To use the Square Root Property, we first need to get the $$t^2$$ term by itself on one side of the equation.
We have $$t^{2}+18=0$$.
To remove the 18 from the left side, we subtract 18 from both sides of the equation.
$$t^{2}+18-18=0-18$$
This simplifies to:
$$t^{2}=-18$$

**step3** Applying the Square Root Property and determining real solutions

Now we have $$t^{2}=-18$$. The Square Root Property tells us that if a number squared equals another number, say $$x^2 = k$$, then $$x$$ is either the positive or negative square root of $$k$$.
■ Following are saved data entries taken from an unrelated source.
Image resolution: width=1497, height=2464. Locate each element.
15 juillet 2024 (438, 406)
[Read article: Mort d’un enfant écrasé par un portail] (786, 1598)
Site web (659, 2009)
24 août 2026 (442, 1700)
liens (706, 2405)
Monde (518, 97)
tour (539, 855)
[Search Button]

So, we need to find a number that, when multiplied by itself, equals -18.
Let's think about this:
If we multiply a positive number by itself (for example, $$3 \times 3 = 9$$), the result is positive.
If we multiply a negative number by itself (for example, $$-3 \times -3 = 9$$), the result is also positive.
There is no real number that, when multiplied by itself, results in a negative number like -18.
Therefore, within the set of real numbers, which are the numbers we use in elementary school mathematics, there is no solution for $$t$$ that satisfies the equation $$t^{2}=-18$$.
So, the equation $$t^{2}+18=0$$ has no real solutions.